(Records to process)
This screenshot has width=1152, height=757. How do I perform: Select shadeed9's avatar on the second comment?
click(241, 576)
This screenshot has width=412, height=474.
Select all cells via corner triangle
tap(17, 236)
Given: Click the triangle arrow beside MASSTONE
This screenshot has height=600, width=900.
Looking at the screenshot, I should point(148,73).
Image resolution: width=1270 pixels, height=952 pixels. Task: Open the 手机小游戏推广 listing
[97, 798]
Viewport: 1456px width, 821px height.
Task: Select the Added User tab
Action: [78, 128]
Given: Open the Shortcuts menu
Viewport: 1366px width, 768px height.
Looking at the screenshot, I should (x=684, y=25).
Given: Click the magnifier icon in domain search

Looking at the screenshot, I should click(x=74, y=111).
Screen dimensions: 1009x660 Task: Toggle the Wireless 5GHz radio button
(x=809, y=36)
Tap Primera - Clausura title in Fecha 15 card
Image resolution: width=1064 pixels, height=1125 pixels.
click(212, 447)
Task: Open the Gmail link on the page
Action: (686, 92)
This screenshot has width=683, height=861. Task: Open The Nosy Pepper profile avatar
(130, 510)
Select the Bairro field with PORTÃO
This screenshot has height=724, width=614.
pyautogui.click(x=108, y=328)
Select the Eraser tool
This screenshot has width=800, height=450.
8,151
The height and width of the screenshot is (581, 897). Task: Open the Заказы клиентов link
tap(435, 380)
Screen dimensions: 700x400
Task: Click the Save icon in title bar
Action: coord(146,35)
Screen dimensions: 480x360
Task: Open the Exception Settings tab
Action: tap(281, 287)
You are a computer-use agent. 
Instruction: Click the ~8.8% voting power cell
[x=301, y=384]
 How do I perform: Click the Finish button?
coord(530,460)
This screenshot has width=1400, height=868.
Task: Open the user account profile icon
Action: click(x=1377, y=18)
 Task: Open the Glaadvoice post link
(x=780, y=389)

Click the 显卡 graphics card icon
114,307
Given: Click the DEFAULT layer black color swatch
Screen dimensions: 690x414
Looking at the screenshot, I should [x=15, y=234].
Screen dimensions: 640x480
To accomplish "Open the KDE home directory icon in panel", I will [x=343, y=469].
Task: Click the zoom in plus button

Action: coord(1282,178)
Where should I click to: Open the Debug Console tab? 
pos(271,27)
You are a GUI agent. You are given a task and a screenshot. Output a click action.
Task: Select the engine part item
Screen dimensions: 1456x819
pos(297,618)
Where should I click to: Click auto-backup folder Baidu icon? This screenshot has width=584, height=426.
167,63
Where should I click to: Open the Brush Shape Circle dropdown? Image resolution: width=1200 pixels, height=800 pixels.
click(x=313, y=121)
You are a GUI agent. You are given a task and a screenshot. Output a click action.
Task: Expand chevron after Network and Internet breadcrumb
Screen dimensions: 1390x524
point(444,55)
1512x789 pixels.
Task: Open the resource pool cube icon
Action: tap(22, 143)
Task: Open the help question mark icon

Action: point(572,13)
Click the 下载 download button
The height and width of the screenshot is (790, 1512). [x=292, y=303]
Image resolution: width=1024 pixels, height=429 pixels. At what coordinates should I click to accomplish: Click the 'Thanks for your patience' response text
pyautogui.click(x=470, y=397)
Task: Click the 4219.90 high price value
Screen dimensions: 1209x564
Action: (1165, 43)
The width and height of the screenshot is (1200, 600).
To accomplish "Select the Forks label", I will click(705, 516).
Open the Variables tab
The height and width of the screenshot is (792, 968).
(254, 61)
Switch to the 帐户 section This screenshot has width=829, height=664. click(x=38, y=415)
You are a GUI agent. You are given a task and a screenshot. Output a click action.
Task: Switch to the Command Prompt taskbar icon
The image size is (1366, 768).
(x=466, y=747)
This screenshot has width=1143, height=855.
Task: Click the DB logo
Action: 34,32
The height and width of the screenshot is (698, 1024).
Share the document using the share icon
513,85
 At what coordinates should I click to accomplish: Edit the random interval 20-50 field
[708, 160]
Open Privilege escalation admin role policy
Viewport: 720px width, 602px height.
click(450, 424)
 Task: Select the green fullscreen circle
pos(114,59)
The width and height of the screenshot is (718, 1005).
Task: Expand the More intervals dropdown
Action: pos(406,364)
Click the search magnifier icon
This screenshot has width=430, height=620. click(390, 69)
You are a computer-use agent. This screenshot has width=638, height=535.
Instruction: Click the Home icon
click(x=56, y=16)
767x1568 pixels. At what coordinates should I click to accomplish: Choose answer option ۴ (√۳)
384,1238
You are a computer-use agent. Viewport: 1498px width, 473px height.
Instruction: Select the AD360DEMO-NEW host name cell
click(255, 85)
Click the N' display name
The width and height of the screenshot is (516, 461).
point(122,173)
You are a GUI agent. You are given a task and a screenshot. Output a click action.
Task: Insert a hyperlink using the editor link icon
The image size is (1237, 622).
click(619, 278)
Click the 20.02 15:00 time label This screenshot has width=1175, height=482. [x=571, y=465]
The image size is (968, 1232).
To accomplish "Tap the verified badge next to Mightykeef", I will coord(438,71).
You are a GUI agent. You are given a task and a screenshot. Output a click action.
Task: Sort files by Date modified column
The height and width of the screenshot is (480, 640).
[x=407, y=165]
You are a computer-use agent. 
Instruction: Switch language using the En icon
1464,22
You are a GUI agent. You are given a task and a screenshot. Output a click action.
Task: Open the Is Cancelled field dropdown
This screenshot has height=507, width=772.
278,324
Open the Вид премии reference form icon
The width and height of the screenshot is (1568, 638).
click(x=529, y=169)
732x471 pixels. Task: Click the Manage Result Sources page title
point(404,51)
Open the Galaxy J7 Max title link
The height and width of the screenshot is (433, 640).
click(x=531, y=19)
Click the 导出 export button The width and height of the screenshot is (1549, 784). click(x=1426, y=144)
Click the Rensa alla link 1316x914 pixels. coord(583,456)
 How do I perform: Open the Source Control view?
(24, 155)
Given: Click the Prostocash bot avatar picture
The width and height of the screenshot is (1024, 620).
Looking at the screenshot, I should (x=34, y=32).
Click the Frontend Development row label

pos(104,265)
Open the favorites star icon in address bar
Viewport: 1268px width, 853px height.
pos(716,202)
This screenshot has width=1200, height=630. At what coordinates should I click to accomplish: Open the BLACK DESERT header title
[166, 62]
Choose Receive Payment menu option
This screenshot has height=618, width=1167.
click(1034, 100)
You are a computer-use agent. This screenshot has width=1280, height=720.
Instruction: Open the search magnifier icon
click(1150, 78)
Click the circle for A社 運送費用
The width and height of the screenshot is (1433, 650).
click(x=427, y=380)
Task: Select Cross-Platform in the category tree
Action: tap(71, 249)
(End Records to process)
What this task involves: Which of the lines in the data contain the string "computer"? Return each one.

Exercise answer:
You are a computer-use agent. 
You are a computer-use agent. This screenshot has width=638, height=535.
You are a computer-use agent. Viewport: 1498px width, 473px height.
You are a computer-use agent. 
You are a computer-use agent. This screenshot has width=1280, height=720.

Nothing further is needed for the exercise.